Magnitude = √((-7)² + (-24)² + (25)²)
Magnitude = √(49 + 576 + 625)
Magnitude = √(1250)

Now, I need to simplify √1250. I know 1250 is 25 times 50.
√1250 = √(25 * 50) = √25 * √50 = 5 * √50
And √50 is √(25 * 2) = √25 * √2 = 5 * √2.
So, Magnitude = 5 * (5√2) = 25√2 lb.

Alternative answer

Answer:
(a) F4 = -7i - 24j + 25k
(b) Magnitude of F4 = 25√2 lb Explain
This is a question about forces and equilibrium in 3D space, which means all the forces balance each other out. The solving step is:

First, I thought about what "equilibrium" means. It's like when you have a bunch of pushes and pulls, and the object doesn't move. That means all the forces cancel each other out, and the total force is zero. Imagine a tug-of-war where both sides are pulling exactly equally, so the rope stays still!

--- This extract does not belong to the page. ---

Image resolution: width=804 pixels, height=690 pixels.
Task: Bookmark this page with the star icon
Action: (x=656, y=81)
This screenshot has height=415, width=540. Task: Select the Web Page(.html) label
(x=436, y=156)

(a) Finding the fourth force:
We're given three forces:
1. **Force 1 (F1):** 7 lb pointing in the positive x-direction. We write this as **7i**. (Think of 'i' as taking steps forward on a path).
2. **Force 2 (F2):** 24 lb pointing in the positive y-direction. We write this as **24j**. (Think of 'j' as taking steps to the right).
3. **Force 3 (F3):** 25 lb pointing in the negative z-direction. We write this as **-25k**. (Think of 'k' as going up, so '-k' is going down).

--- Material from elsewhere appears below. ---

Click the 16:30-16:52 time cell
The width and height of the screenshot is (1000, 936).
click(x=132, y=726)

Let's call the fourth force **F4**.
Since all the forces are in equilibrium, if we add them all up, the result should be zero:
F1 + F2 + F3 + F4 = 0

To find F4, we just need to figure out what force would "undo" the combined effect of F1, F2, and F3. So, F4 must be the *opposite* of the sum of the first three forces.
F4 = -(F1 + F2 + F3)
F4 = -(7i + 24j + (-25k))
F4 = -(7i + 24j - 25k)

Now, we just distribute the minus sign to each part inside the parentheses:
F4 = -7i - 24j + 25k

(b) Finding the magnitude of the fourth force:
The magnitude is just how "strong" the force is, or how long its arrow would be if you drew it. If a force has parts in the x, y, and z directions (like 'a' in x, 'b' in y, and 'c' in z), we find its magnitude using a 3D version of the Pythagorean theorem: √(a² + b² + c²).

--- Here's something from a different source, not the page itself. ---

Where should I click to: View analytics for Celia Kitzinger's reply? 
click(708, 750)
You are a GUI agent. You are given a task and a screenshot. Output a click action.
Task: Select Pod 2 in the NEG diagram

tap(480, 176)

For our F4 = -7i - 24j + 25k, the parts are -7, -24, and 25.
Magnitude of F4 = √((-7)² + (-24)² + (25)²)
Magnitude of F4 = √(49 + 576 + 625)

Now, let's add those numbers:
49 + 576 = 625
So, Magnitude of F4 = √(625 + 625)
Magnitude of F4 = √(1250)

To simplify √1250, I like to look for perfect square numbers that divide into it.
1250 can be divided by 25: 1250 ÷ 25 = 50
So, √1250 = √(25 × 50) = √25 × √50 = 5√50
And 50 can also be divided by 25: 50 ÷ 25 = 2
So, √50 = √(25 × 2) = √25 × √2 = 5√2
Putting it all together:
Magnitude of F4 = 5 × (5√2) = 25√2

So, the magnitude (strength) of the fourth force is 25√2 pounds.